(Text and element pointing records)
************
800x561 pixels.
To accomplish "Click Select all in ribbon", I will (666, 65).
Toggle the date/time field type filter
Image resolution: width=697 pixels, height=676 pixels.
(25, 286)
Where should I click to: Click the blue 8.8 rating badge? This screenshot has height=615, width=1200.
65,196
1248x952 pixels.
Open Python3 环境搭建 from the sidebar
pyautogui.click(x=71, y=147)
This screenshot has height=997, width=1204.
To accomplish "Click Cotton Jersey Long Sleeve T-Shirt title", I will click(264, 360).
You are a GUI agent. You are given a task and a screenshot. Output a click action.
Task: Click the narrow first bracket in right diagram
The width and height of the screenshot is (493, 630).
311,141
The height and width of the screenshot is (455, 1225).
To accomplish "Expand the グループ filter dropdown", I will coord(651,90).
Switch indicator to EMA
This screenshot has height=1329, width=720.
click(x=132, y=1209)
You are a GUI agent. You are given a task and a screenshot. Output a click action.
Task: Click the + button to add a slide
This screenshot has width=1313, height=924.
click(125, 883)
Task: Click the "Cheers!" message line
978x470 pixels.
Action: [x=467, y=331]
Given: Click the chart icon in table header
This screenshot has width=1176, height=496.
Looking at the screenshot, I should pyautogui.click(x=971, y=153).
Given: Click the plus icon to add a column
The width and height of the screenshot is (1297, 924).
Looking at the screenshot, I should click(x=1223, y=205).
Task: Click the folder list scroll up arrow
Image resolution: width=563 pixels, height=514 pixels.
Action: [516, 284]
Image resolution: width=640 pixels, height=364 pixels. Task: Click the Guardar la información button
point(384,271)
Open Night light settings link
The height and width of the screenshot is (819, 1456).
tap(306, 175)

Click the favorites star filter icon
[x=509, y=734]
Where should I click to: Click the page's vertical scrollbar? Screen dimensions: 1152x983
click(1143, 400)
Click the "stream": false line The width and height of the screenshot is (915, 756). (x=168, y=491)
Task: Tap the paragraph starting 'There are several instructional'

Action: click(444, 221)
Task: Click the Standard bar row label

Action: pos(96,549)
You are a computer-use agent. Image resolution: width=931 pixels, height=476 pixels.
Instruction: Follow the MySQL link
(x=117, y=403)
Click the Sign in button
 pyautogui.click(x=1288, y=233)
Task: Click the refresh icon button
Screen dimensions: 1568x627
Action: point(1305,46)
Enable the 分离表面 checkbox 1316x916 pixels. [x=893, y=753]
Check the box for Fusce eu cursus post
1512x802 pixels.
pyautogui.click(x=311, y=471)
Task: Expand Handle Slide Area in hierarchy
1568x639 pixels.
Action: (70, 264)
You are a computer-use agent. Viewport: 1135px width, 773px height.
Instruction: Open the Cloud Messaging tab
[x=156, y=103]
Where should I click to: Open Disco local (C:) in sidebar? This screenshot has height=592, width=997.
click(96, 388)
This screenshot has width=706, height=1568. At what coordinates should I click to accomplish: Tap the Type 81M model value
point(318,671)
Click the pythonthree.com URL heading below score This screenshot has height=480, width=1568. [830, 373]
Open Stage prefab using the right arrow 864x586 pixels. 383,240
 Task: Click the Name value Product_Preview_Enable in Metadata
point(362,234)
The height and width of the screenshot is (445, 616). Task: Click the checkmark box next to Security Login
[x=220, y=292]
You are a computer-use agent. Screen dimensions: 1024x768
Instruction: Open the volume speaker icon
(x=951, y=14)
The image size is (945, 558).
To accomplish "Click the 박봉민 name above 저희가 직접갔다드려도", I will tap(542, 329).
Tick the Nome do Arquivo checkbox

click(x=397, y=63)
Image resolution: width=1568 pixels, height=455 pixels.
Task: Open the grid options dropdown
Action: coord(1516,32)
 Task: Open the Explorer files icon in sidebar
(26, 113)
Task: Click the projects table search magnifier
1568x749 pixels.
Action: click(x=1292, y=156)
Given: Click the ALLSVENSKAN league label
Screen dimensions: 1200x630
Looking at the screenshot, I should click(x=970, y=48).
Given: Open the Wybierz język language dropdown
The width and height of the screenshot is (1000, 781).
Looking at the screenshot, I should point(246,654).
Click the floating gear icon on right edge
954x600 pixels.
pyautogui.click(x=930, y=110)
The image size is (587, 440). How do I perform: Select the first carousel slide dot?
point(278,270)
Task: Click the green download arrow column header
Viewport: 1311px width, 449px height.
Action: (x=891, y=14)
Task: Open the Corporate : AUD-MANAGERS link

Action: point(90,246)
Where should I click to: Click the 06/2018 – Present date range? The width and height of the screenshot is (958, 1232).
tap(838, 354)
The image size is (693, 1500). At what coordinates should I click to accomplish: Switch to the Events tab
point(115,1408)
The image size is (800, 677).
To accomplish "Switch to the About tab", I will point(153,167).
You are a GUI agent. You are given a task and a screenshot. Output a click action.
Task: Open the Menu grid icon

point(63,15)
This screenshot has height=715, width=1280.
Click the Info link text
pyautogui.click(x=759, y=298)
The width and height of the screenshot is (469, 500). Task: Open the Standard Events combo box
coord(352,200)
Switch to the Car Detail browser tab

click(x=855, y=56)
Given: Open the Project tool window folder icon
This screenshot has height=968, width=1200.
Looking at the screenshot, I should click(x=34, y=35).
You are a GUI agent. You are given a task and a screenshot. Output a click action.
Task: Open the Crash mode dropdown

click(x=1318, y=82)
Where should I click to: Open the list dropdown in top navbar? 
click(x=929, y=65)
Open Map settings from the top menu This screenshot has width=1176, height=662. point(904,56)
************
Your instructions:
Copy every line of the records above, reproducing each one character for character.

Correct answer:
800x561 pixels.
To accomplish "Click Select all in ribbon", I will (666, 65).
Toggle the date/time field type filter
Image resolution: width=697 pixels, height=676 pixels.
(25, 286)
Where should I click to: Click the blue 8.8 rating badge? This screenshot has height=615, width=1200.
65,196
1248x952 pixels.
Open Python3 环境搭建 from the sidebar
pyautogui.click(x=71, y=147)
This screenshot has height=997, width=1204.
To accomplish "Click Cotton Jersey Long Sleeve T-Shirt title", I will click(264, 360).
You are a GUI agent. You are given a task and a screenshot. Output a click action.
Task: Click the narrow first bracket in right diagram
The width and height of the screenshot is (493, 630).
311,141
The height and width of the screenshot is (455, 1225).
To accomplish "Expand the グループ filter dropdown", I will coord(651,90).
Switch indicator to EMA
This screenshot has height=1329, width=720.
click(x=132, y=1209)
You are a GUI agent. You are given a task and a screenshot. Output a click action.
Task: Click the + button to add a slide
This screenshot has width=1313, height=924.
click(125, 883)
Task: Click the "Cheers!" message line
978x470 pixels.
Action: [x=467, y=331]
Given: Click the chart icon in table header
This screenshot has width=1176, height=496.
Looking at the screenshot, I should pyautogui.click(x=971, y=153).
Given: Click the plus icon to add a column
The width and height of the screenshot is (1297, 924).
Looking at the screenshot, I should click(x=1223, y=205).
Task: Click the folder list scroll up arrow
Image resolution: width=563 pixels, height=514 pixels.
Action: [516, 284]
Image resolution: width=640 pixels, height=364 pixels. Task: Click the Guardar la información button
point(384,271)
Open Night light settings link
The height and width of the screenshot is (819, 1456).
tap(306, 175)

Click the favorites star filter icon
[x=509, y=734]
Where should I click to: Click the page's vertical scrollbar? Screen dimensions: 1152x983
click(1143, 400)
Click the "stream": false line The width and height of the screenshot is (915, 756). (x=168, y=491)
Task: Tap the paragraph starting 'There are several instructional'

Action: click(444, 221)
Task: Click the Standard bar row label

Action: pos(96,549)
You are a computer-use agent. Image resolution: width=931 pixels, height=476 pixels.
Instruction: Follow the MySQL link
(x=117, y=403)
Click the Sign in button
 pyautogui.click(x=1288, y=233)
Task: Click the refresh icon button
Screen dimensions: 1568x627
Action: point(1305,46)
Enable the 分离表面 checkbox 1316x916 pixels. [x=893, y=753]
Check the box for Fusce eu cursus post
1512x802 pixels.
pyautogui.click(x=311, y=471)
Task: Expand Handle Slide Area in hierarchy
1568x639 pixels.
Action: (70, 264)
You are a computer-use agent. Viewport: 1135px width, 773px height.
Instruction: Open the Cloud Messaging tab
[x=156, y=103]
Where should I click to: Open Disco local (C:) in sidebar? This screenshot has height=592, width=997.
click(96, 388)
This screenshot has width=706, height=1568. At what coordinates should I click to accomplish: Tap the Type 81M model value
point(318,671)
Click the pythonthree.com URL heading below score This screenshot has height=480, width=1568. [830, 373]
Open Stage prefab using the right arrow 864x586 pixels. 383,240
 Task: Click the Name value Product_Preview_Enable in Metadata
point(362,234)
The height and width of the screenshot is (445, 616). Task: Click the checkmark box next to Security Login
[x=220, y=292]
You are a computer-use agent. Screen dimensions: 1024x768
Instruction: Open the volume speaker icon
(x=951, y=14)
The image size is (945, 558).
To accomplish "Click the 박봉민 name above 저희가 직접갔다드려도", I will tap(542, 329).
Tick the Nome do Arquivo checkbox

click(x=397, y=63)
Image resolution: width=1568 pixels, height=455 pixels.
Task: Open the grid options dropdown
Action: coord(1516,32)
 Task: Open the Explorer files icon in sidebar
(26, 113)
Task: Click the projects table search magnifier
1568x749 pixels.
Action: click(x=1292, y=156)
Given: Click the ALLSVENSKAN league label
Screen dimensions: 1200x630
Looking at the screenshot, I should click(x=970, y=48).
Given: Open the Wybierz język language dropdown
The width and height of the screenshot is (1000, 781).
Looking at the screenshot, I should point(246,654).
Click the floating gear icon on right edge
954x600 pixels.
pyautogui.click(x=930, y=110)
The image size is (587, 440). How do I perform: Select the first carousel slide dot?
point(278,270)
Task: Click the green download arrow column header
Viewport: 1311px width, 449px height.
Action: (x=891, y=14)
Task: Open the Corporate : AUD-MANAGERS link

Action: point(90,246)
Where should I click to: Click the 06/2018 – Present date range? The width and height of the screenshot is (958, 1232).
tap(838, 354)
The image size is (693, 1500). At what coordinates should I click to accomplish: Switch to the Events tab
point(115,1408)
The image size is (800, 677).
To accomplish "Switch to the About tab", I will point(153,167).
You are a GUI agent. You are given a task and a screenshot. Output a click action.
Task: Open the Menu grid icon

point(63,15)
This screenshot has height=715, width=1280.
Click the Info link text
pyautogui.click(x=759, y=298)
The width and height of the screenshot is (469, 500). Task: Open the Standard Events combo box
coord(352,200)
Switch to the Car Detail browser tab

click(x=855, y=56)
Given: Open the Project tool window folder icon
This screenshot has height=968, width=1200.
Looking at the screenshot, I should click(x=34, y=35).
You are a GUI agent. You are given a task and a screenshot. Output a click action.
Task: Open the Crash mode dropdown

click(x=1318, y=82)
Where should I click to: Open the list dropdown in top navbar? 
click(x=929, y=65)
Open Map settings from the top menu This screenshot has width=1176, height=662. point(904,56)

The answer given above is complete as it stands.